GrantedAccessBits	Permissions granted to the handle on the system resource.

To obtain a resource handle, a process typically opens the resource using Win32 API calls, OpenProcess, OpenFile. A process can open multiple handles to the same resource. In this scenario, the ObjectPointerBits are similar but the GrantedAccessBits might defer based on the requested and granted access permissions.

NOTE
The Win32 API is well documented and provides definitions for API calls to work with resource handles.

TIP
Handles obtained when a process is in kernel mode are normally granted higher access rights to resources. To prevent handle leaks, it is important for processes to close handles when done working with the resources. This also helps in preventing malicious applications from hijacking handles to protected system resources.
The Windows kernel also closes all handles obtained by a process when it terminates or is killed.

Locating Process Handles#

Each process is represented in the kernel by a C/C++ structure called the EPROCESS.

NOTE
The EPROCESS structure is enormous and undocumented. For brevity, the definition is shortened to the interesting part.

struct _EPROCESS {
    // ...                                     // 0x0-0x560
    struct _EPROCESS_QUOTA_BLOCK* QuotaBlock;  // 0x568
    struct _HANDLE_TABLE* ObjectTable;         // 0x570
    VOID* DebugPort;                           // 0x578
    struct _EWOW64PROCESS* WoW64Process;       // 0x580
    // ...                                     // 0x588-0x70
}

The ObjectTable member of the EPROCESS points to another C/C++ structure called the HANDLE_TABLE. The HANDLE_TABLE provides valuable information needed to enumerate all handles opened by a process as well as all handles opened by other processes in the system.

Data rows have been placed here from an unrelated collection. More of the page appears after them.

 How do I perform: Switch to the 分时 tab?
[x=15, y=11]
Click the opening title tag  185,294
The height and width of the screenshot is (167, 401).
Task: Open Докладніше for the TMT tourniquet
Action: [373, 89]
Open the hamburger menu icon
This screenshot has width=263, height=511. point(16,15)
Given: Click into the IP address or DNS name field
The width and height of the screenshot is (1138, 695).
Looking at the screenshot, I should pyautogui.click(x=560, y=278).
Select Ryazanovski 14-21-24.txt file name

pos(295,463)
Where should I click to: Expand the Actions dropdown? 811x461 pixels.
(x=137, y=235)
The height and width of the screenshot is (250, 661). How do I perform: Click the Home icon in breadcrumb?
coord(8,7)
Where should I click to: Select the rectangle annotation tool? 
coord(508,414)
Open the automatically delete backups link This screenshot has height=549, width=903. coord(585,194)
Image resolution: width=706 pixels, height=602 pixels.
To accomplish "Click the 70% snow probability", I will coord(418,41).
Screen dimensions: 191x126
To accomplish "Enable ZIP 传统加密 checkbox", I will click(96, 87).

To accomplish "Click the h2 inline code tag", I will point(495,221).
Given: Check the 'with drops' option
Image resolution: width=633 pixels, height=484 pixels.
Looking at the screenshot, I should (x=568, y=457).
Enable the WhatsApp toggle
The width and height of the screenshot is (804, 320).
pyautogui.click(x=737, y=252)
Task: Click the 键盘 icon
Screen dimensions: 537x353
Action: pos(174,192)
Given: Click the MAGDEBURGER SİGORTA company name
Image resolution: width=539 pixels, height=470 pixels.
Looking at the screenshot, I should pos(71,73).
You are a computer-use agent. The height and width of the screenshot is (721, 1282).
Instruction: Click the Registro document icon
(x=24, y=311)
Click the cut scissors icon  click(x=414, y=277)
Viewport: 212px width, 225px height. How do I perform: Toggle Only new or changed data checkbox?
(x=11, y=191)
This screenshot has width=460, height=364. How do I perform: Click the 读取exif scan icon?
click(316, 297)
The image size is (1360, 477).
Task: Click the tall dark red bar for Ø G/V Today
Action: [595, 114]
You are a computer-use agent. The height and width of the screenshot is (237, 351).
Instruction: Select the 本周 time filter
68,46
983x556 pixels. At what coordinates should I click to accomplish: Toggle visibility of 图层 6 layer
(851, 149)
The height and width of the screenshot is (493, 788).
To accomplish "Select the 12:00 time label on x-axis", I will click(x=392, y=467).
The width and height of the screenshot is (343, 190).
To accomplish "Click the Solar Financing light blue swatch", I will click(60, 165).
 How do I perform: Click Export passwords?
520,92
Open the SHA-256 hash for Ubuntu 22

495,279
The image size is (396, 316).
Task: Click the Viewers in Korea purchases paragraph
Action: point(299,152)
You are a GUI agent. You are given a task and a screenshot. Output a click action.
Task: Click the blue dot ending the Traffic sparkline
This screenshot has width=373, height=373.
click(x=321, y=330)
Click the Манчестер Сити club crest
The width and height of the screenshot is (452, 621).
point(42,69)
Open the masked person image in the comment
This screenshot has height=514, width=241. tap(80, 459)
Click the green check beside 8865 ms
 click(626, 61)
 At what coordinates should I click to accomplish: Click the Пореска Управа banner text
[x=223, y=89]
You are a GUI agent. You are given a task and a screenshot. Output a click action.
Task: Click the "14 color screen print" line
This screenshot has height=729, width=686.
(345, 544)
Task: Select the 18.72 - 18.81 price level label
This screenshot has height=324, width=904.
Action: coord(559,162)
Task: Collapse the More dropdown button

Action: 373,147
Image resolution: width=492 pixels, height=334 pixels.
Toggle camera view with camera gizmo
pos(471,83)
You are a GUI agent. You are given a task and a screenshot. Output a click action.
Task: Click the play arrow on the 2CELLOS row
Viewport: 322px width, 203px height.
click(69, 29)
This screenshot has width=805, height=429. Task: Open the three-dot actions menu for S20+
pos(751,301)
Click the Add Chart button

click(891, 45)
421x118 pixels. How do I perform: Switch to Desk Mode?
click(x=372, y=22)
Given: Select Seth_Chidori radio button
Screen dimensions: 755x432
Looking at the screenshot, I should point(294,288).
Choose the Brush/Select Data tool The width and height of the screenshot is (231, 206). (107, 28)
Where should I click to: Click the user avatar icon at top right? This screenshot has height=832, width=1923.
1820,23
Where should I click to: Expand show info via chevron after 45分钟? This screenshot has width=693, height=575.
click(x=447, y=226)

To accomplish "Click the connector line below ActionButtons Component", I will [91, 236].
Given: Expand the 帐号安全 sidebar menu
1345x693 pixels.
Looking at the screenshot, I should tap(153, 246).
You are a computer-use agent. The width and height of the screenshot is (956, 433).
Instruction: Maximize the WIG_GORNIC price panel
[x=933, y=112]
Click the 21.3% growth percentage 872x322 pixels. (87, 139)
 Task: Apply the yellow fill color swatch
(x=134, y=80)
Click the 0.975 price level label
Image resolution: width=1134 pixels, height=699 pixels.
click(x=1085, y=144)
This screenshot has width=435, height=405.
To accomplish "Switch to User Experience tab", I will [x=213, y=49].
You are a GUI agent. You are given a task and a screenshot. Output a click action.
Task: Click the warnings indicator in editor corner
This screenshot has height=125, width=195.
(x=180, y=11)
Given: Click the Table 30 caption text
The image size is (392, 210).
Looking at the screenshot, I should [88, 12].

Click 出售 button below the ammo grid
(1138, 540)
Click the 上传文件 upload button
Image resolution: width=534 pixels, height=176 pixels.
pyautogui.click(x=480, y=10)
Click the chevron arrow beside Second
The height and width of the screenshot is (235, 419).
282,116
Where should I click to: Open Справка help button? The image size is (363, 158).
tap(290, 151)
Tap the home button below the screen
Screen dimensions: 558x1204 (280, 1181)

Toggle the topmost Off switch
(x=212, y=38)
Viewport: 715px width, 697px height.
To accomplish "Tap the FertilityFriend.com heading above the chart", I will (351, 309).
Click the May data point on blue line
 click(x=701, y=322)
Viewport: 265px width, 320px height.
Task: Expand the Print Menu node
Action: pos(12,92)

Basically, if you locate the HANDLE_TABLE for one process, you can locate for any other process in the system including the kernel and protected Windows processes.

NOTE
The definition of the HANDLE_TABLE is again shortened for brevity. This is also an undocumented structure.

struct HANDLE_TABLE {
    unsigned long NextHandleNeedingPool;
    long ExtraInfoPages;
    volatile unsigned long long TableCode;
    struct _EPROCESS* QuotaProcess;
    struct _LIST_ENTRY HandleTableList;
    ULONG UniqueProcessId;
    //....
};

The NextHandleNeedingPool, TableCode, and HandleTableList are very important members of the HANDLE_TABLE.

HandleTableList#

Windows maintains a circular doubly linked list of all HANDLE_TABLES in the system. This is why if you can find one HANDLE_TABLE, you can find any other HANDLE_TABLE in the system.

The HandleTableList is a member of this circular doubly linked lists of HANDLE_TABLEs. This is the definition of LIST_ENTRY structure.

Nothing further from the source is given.